Title | Zoo PDF eBook |
Author | Bernard Livingston |
Publisher | iUniverse |
Pages | 346 |
Release | 2000-11-07 |
Genre | Zoo animals |
ISBN | 0595146236 |
In this book, ZOO, the author, Bernard Livingston will present a study of this world which treats it as social history. But the style will be a light-handed one similar to that of his previous social study, Their Turf, the story of the world of the racehorse and the people involved therein. It is to be hoped that the fun, drama, humor and yes, enlightenment inherent in the world of the zoo will not be lacking in this work.
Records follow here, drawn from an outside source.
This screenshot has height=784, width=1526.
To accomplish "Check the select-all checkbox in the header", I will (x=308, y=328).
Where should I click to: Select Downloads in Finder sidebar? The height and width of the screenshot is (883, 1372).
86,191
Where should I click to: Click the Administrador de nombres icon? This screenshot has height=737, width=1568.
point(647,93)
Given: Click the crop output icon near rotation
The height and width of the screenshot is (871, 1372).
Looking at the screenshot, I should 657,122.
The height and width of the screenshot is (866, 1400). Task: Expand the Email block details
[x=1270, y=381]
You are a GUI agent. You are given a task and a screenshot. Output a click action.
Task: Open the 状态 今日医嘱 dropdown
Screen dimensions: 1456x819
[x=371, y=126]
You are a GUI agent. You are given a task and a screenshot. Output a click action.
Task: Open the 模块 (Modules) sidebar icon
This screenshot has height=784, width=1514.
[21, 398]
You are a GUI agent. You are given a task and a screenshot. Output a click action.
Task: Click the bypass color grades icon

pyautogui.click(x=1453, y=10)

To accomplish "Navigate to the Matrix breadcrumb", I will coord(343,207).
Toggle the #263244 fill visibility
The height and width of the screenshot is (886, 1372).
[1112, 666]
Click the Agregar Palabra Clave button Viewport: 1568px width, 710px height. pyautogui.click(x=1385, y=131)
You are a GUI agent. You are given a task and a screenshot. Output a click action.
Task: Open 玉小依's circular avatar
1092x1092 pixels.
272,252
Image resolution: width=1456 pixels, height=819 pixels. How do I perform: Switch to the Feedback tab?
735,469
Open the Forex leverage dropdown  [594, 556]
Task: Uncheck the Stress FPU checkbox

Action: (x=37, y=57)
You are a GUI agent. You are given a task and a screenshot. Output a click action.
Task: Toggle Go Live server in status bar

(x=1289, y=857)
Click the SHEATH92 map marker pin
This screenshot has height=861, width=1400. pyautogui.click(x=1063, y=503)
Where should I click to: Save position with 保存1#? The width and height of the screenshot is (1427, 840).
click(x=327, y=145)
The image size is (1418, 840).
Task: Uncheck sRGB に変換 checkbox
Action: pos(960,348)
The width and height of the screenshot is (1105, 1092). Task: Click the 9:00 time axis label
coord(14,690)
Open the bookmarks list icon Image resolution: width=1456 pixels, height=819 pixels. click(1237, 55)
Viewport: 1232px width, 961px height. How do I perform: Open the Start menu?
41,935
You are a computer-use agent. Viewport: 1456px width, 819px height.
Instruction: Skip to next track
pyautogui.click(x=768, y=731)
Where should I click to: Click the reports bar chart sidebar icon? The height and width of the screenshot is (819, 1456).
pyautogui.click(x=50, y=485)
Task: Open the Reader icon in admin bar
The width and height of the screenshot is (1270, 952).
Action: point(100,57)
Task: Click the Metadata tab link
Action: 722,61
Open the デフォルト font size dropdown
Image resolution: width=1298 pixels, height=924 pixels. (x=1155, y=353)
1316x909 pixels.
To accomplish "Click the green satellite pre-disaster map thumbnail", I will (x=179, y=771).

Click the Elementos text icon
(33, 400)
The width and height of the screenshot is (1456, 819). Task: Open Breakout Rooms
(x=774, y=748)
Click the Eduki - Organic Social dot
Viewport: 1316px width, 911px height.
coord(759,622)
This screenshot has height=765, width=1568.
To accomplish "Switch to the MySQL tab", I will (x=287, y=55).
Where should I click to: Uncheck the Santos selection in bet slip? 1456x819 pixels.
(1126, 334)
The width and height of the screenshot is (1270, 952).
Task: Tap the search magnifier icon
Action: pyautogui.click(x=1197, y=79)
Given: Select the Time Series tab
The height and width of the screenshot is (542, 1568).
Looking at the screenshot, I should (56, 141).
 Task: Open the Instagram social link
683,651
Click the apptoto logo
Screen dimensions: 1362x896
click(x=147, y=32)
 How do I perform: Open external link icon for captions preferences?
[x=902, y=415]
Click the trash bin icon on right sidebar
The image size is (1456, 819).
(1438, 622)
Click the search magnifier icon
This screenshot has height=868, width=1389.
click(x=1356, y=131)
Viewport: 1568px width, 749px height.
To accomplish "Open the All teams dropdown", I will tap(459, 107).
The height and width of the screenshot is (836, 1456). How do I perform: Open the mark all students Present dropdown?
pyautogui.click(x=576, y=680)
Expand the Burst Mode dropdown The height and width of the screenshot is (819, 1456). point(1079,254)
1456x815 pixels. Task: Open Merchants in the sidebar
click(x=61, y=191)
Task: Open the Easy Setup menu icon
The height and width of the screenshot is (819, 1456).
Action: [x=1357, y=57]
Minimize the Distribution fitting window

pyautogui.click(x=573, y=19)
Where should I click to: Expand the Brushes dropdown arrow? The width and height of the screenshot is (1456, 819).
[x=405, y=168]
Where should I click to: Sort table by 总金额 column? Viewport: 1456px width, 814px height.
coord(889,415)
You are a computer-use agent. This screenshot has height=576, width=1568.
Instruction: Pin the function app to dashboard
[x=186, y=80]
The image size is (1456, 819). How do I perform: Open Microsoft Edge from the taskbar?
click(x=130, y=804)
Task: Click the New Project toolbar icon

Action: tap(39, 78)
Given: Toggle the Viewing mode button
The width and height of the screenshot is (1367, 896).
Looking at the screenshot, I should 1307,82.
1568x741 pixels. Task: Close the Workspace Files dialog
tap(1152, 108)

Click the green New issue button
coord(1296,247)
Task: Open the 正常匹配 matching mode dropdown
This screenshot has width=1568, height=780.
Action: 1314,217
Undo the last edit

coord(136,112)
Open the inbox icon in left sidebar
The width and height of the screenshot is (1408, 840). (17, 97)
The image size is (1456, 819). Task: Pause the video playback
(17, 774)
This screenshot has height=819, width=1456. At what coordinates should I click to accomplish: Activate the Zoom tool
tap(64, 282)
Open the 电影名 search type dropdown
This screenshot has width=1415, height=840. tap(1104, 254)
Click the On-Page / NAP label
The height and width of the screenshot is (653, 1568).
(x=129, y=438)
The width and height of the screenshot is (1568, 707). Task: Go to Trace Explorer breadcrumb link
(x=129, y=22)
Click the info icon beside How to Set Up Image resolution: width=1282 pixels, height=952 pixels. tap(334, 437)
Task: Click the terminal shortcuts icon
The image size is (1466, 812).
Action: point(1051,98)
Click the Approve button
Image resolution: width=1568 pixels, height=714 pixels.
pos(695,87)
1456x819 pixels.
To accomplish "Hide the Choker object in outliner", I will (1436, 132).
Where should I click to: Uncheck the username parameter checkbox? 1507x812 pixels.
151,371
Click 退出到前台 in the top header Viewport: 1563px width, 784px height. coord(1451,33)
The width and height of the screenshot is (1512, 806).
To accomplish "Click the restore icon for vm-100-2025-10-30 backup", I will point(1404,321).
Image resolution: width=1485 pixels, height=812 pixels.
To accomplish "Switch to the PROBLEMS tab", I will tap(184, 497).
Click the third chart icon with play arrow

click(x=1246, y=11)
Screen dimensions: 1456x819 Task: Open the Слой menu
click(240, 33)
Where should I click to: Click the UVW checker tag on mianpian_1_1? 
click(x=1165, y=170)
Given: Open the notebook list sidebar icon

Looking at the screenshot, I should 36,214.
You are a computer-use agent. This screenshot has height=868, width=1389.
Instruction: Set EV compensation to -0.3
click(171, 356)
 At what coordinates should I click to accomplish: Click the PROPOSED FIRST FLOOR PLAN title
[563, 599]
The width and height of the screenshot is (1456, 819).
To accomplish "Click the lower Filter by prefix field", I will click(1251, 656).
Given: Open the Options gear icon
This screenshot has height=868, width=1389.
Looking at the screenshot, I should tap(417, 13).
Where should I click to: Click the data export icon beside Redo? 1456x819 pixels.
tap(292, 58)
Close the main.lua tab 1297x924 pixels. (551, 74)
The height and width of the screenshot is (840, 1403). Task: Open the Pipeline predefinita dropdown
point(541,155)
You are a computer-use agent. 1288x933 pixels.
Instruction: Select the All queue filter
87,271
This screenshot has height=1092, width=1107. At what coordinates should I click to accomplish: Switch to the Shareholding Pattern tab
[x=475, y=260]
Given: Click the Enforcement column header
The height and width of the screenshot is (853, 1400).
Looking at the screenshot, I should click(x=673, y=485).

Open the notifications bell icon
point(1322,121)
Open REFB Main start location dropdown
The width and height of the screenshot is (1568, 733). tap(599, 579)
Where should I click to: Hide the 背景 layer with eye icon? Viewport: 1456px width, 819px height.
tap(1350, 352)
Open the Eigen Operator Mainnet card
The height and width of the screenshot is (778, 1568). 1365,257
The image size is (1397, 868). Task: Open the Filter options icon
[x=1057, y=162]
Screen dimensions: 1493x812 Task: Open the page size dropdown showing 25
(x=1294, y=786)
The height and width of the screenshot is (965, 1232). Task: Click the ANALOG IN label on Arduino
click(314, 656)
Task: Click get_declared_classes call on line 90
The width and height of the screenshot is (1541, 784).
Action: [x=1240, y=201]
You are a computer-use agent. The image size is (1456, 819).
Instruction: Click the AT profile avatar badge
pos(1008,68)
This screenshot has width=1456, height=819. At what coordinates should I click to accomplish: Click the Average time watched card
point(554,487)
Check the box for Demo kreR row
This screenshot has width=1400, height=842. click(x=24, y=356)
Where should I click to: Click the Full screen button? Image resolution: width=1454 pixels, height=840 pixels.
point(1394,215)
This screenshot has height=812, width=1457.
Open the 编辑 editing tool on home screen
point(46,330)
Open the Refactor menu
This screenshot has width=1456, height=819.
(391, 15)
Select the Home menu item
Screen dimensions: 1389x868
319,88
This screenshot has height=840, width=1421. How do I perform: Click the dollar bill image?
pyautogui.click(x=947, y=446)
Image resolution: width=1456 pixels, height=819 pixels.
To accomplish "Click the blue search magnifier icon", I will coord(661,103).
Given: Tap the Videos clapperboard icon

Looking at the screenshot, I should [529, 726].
Title | Zoological Surrealism PDF eBook |
Author | James Leo Cahill |
Publisher | U of Minnesota Press |
Pages | 410 |
Release | 2019-02-19 |
Genre | Performing Arts |
ISBN | 1452959226 |
An archive-based, in-depth analysis of the surreal nature and science movies of the pioneering French filmmaker Jean Painlevé Before Jacques-Yves Cousteau, there was Jean Painlevé, a pioneering French scientific and nature filmmaker with a Surrealist’s eye. Creator of more than two hundred films, his studies of strange animal worlds doubled as critical reimaginations of humanity. With an unerring eye for the uncanny and unexpected, Painlevé and his assistant Geneviève Hamon captured oneiric octopuses, metamorphic crustaceans, erotic seahorses, mythic vampire bats, and insatiable predatory insects. Zoological Surrealism draws from Painlevé’s early oeuvre to rethink the entangled histories of cinema, Surrealism, and scientific research in interwar France. Delving deeply into Painlevé’s archive, James Leo Cahill develops an account of “cinema’s Copernican vocation”—how it was used to forge new scientific discoveries while also displacing and critiquing anthropocentric viewpoints. From Painlevé’s engagements with Sergei Eisenstein, Georges Franju, and competing Surrealists to the historiographical dimensions of Jean Vigo’s concept of social cinema, Zoological Surrealism taps never-before-examined sources to offer a completely original perspective on a cutting-edge filmmaker. The first extensive English-language study of Painlevé’s early films and their contexts, it adds important new insight to our understanding of film while also contributing to contemporary investigations of the increasingly surreal landscapes of climate change and ecological emergency.